# Calculating graph metrics with third party library

The purpouse of this notebook is to explore a third party library called [Graph-Stream](http://graphstream-project.org) for graph handling.

Test main features:
1. The test was implemented in [Scala 2.11](https://www.scala-lang.org/download/2.11.12.html)
2. The processing is handled by [Spark](https://github.com/apache/spark) a cluster computing framework.
3. The libraries required to run the test are the following:
    * [Cassandra connector](https://github.com/datastax/spark-cassandra-connector) (2.11 scala build version).
    * [Graph-stream](http://graphstream-project.org) (Java based library).
    * [Spark](https://mvnrepository.com/artifact/org.apache.spark/spark-core_2.11/2.2.1) (2.11 scala build version).
4. The Spark version used correspond to standalone application which mean that the use of multiple hosts ecosystem to test isn't needed.

## Step 1: Load libraries from Maven

In order to download the required libraries from the Maven repositories we need to use the following instructions (special Jupyter notebook's commands that allow Maven integration).
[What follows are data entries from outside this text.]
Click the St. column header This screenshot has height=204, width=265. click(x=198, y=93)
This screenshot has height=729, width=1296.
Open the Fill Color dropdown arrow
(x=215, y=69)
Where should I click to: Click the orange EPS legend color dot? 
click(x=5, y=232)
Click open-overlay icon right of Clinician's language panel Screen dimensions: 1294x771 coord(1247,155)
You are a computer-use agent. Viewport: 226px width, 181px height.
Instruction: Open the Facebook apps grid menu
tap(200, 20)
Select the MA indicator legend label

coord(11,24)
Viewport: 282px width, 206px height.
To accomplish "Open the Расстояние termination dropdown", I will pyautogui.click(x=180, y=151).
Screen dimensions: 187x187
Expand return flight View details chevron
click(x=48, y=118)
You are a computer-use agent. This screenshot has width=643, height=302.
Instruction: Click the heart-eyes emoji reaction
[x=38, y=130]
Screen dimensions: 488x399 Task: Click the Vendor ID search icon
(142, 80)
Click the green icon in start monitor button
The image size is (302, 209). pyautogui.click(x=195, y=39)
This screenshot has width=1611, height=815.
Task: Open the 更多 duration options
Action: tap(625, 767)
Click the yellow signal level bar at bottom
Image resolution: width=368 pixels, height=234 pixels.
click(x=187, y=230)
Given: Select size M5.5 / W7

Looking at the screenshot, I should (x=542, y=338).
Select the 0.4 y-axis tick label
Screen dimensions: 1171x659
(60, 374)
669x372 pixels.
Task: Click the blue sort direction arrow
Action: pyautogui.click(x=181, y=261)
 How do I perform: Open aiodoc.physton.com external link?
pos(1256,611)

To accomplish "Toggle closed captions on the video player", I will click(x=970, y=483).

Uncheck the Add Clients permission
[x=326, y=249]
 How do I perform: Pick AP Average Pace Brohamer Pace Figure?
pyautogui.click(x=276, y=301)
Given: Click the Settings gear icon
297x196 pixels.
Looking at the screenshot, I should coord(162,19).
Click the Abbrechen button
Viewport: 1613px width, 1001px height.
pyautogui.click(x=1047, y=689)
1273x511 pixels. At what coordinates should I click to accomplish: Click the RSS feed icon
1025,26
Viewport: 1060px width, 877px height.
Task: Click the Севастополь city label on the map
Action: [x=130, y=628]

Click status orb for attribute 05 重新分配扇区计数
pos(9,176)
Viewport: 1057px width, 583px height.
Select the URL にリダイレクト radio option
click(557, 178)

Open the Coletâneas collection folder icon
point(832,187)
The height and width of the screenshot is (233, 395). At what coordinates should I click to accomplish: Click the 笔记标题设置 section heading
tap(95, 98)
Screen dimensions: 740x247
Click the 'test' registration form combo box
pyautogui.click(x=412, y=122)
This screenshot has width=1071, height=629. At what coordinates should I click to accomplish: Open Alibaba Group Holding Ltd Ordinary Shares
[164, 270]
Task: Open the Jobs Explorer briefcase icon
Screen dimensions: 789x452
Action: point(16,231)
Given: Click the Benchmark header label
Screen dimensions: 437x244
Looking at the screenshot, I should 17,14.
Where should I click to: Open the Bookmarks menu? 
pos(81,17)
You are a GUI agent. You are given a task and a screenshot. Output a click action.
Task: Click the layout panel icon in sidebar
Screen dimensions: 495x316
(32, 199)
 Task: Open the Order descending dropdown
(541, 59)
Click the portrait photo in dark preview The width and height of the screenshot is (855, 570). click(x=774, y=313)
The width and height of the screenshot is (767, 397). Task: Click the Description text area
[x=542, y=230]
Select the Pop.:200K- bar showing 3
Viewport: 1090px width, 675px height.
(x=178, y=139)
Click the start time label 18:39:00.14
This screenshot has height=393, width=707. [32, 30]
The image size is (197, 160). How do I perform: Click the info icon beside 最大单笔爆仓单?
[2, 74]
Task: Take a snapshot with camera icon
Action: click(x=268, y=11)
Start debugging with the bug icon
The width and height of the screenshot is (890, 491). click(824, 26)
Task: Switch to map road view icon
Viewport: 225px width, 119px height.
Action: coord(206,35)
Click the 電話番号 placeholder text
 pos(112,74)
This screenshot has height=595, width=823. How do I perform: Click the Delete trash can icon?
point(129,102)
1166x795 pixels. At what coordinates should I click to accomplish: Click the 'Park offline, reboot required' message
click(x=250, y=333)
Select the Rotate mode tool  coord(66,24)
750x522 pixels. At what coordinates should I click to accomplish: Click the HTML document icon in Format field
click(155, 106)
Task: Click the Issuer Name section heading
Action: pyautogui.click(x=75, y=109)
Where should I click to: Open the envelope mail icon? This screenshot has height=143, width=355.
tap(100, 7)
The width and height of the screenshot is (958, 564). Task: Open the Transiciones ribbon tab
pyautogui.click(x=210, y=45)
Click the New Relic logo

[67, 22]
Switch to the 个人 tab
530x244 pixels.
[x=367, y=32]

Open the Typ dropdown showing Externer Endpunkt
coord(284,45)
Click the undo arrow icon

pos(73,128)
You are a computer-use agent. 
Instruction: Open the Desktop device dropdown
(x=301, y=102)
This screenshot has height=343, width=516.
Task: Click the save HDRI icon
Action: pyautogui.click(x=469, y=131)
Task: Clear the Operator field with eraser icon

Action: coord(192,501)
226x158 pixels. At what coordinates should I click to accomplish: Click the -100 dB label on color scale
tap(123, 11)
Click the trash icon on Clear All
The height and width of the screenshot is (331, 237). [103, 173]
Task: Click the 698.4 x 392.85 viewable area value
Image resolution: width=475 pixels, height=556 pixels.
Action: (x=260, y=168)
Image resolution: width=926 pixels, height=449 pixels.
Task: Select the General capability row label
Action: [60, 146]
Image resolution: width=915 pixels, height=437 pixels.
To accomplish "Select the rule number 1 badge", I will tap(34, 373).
In a traditional development environment we use a POM (Maven) or build.sbt (SBT) file to define the dependencies.

In [1]:
//Import dependencies from Maven
classpath.add("org.apache.spark" % "spark-core_2.11" % "2.1.1")
classpath.add("org.apache.spark" % "spark-sql_2.11" % "2.1.1")
classpath.add("com.datastax.spark" % "spark-cassandra-connector_2.11" % "2.0.0-M3")
classpath.add("org.graphstream" % "gs-core" % "1.3")
classpath.add("org.graphstream" % "gs-algo" % "1.3")


Adding 114 artifact(s)
Adding 13 artifact(s)
Adding 4 artifact(s)
Adding 5 artifact(s)
Adding 7 artifact(s)




## Step 2: Create a Spark context

Before start any computation we need to create a Spark context. 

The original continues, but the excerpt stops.